Answer

**step1** Understanding the original data set

The original data set is 7, 8, 10, 11. We need to find its mean, median, and mode.

**step2** Calculating the mean of the original data set

To find the mean, we add all the numbers in the data set and then divide by the total count of numbers.
The numbers are 7, 8, 10, and 11.
The sum of the numbers is $$7 + 8 + 10 + 11 = 36$$.
There are 4 numbers in the data set.
The mean is the sum divided by the count: $$36 \div 4 = 9$$.
So, the mean of the original data set is 9.

**step3** Calculating the median of the original data set

To find the median, we first arrange the numbers in order from smallest to largest.
The ordered data set is 7, 8, 10, 11.
Since there is an even number of data points (4 numbers), the median is the average of the two middle numbers.
The two middle numbers are 8 and 10.
To find their average, we add them and divide by 2: $$(8 + 10) \div 2 = 18 \div 2 = 9$$.
So, the median of the original data set is 9.

**step4** Calculating the mode of the original data set

The mode is the number that appears most frequently in the data set.
In the data set 7, 8, 10, 11, each number appears only once.
Since no number appears more frequently than any other, there is no mode for the original data set.

**step5** Understanding the new data set

Now, we add 9 to the original data set.
The new data set is 7, 8, 9, 10, 11. We need to find its mean, median, and mode.

**step6** Calculating the mean of the new data set

To find the mean of the new data set, we add all the numbers and then divide by the total count of numbers.
The numbers are 7, 8, 9, 10, and 11.
The sum of the numbers is $$7 + 8 + 9 + 10 + 11 = 45$$.
There are 5 numbers in the new data set.
The mean is the sum divided by the count: $$45 \div 5 = 9$$.
So, the mean of the new data set is 9.

**step7** Calculating the median of the new data set

To find the median, we first arrange the numbers in order from smallest to largest.
The ordered data set is 7, 8, 9, 10, 11.
Since there is an odd number of data points (5 numbers), the median is the middle number.
The middle number is 9.
So, the median of the new data set is 9.

**step8** Calculating the mode of the new data set

The mode is the number that appears most frequently in the data set.
In the data set 7, 8, 9, 10, 11, the number 9 appears once, and all other numbers also appear once.
Since no number appears more frequently than any other, there is no mode for the new data set either.
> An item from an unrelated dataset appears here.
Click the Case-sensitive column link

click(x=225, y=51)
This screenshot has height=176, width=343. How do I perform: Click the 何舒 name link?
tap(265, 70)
**step9** Comparing and describing the changes

Let's compare the measures for both data sets:
* **Mean:**
* Original data set mean: 9
* New data set mean: 9
* Change: The mean did not change.
* **Median:**
* Original data set median: 9
* New data set median: 9
* Change: The median did not change.
* **Mode:**
* Original data set mode: No mode
* New data set mode: No mode
* Change: The mode did not change, as both sets still have no mode.